● Required action
Go through the data from its first line and retype each line, stopping once the line containing "Jump to the" has been retyped.

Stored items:
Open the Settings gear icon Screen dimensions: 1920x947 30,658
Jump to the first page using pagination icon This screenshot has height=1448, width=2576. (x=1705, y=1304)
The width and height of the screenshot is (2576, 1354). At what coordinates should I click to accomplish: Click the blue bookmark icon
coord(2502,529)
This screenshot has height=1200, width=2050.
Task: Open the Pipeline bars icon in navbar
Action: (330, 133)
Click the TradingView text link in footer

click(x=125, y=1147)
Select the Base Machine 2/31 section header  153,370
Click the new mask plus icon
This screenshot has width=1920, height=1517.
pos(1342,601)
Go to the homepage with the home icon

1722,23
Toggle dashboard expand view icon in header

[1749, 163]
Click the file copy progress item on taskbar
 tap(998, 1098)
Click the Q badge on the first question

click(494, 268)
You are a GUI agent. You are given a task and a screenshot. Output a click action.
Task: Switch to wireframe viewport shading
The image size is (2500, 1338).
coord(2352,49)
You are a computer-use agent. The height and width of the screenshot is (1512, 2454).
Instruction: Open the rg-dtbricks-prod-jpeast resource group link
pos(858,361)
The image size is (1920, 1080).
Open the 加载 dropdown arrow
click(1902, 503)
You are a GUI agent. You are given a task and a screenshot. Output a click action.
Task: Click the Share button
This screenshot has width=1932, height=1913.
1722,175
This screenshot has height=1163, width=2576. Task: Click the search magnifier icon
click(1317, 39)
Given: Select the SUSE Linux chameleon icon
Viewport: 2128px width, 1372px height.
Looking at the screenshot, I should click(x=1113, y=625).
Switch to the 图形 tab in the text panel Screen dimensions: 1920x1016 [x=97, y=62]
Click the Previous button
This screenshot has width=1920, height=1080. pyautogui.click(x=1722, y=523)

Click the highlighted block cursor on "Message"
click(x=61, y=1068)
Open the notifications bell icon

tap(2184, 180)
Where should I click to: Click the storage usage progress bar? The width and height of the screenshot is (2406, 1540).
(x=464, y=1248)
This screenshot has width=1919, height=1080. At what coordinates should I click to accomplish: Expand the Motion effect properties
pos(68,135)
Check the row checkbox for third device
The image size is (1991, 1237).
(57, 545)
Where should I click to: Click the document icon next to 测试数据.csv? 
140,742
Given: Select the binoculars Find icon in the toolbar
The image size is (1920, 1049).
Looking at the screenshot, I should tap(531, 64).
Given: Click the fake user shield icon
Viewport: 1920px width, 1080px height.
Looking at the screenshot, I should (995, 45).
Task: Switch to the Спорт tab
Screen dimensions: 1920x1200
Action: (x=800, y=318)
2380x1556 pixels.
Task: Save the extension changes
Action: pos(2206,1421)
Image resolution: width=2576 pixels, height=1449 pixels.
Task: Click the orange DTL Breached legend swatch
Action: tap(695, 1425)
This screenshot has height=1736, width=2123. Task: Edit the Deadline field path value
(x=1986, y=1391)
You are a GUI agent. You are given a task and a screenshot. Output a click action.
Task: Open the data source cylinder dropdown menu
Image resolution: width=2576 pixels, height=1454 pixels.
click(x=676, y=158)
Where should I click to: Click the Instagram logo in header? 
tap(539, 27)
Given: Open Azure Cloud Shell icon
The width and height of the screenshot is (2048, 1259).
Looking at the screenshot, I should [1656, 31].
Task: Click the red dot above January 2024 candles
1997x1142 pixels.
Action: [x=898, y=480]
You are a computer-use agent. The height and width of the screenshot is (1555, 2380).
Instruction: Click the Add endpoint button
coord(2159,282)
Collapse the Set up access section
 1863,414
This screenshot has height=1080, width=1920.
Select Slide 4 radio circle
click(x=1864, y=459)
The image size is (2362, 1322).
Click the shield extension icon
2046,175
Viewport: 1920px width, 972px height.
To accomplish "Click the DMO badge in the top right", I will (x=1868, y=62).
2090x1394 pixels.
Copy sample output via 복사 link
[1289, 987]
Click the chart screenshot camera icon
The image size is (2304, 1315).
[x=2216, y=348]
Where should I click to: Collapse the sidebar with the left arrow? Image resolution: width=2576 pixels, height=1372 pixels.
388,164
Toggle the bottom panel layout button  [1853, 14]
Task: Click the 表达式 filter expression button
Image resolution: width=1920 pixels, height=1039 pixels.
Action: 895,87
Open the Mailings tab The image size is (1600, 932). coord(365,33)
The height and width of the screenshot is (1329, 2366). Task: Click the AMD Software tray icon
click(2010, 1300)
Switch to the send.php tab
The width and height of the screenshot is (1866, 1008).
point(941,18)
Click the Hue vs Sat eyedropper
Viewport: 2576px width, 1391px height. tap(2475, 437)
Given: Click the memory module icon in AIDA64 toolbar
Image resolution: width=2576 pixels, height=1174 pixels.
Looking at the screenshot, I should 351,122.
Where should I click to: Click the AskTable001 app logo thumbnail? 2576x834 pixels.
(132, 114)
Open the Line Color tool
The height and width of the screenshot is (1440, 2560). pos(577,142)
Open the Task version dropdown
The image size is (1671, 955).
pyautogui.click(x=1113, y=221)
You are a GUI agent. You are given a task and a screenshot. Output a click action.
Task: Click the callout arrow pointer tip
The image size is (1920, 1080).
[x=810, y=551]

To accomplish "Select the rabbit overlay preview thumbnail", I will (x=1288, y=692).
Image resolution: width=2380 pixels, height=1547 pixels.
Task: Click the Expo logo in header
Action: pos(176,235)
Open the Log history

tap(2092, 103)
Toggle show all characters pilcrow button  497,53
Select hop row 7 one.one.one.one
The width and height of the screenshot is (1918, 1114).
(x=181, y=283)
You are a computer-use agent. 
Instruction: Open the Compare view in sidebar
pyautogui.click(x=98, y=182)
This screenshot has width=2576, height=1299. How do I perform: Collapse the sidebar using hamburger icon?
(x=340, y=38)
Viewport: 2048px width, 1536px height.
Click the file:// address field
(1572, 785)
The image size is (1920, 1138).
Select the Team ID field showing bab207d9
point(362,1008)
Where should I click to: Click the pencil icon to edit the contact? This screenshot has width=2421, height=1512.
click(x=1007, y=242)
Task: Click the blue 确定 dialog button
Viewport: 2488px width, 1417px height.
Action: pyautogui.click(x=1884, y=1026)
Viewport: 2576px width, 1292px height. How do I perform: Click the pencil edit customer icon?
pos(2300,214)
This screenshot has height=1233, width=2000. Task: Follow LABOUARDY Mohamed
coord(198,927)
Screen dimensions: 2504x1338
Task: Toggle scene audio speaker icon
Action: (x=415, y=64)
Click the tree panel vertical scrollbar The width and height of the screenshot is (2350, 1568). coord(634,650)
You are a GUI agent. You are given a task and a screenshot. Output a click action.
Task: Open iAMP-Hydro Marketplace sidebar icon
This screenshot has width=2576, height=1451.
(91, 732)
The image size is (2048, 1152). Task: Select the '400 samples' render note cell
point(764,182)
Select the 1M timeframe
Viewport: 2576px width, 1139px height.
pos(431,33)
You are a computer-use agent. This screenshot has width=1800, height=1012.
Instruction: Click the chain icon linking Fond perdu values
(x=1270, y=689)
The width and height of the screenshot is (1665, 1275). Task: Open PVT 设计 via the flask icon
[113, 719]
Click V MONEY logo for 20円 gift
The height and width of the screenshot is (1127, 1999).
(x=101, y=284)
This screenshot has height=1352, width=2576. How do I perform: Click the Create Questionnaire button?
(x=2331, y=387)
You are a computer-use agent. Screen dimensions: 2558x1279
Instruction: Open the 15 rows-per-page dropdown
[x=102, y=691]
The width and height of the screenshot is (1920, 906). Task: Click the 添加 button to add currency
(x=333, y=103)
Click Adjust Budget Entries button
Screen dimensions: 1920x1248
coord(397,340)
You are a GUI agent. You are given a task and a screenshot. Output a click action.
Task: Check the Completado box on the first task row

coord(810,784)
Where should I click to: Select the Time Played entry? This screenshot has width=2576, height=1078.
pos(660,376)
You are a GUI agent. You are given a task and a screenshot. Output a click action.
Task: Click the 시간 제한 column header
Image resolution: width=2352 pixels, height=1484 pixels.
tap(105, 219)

● Output of the exercise
Open the Settings gear icon Screen dimensions: 1920x947 30,658
Jump to the first page using pagination icon This screenshot has height=1448, width=2576. (x=1705, y=1304)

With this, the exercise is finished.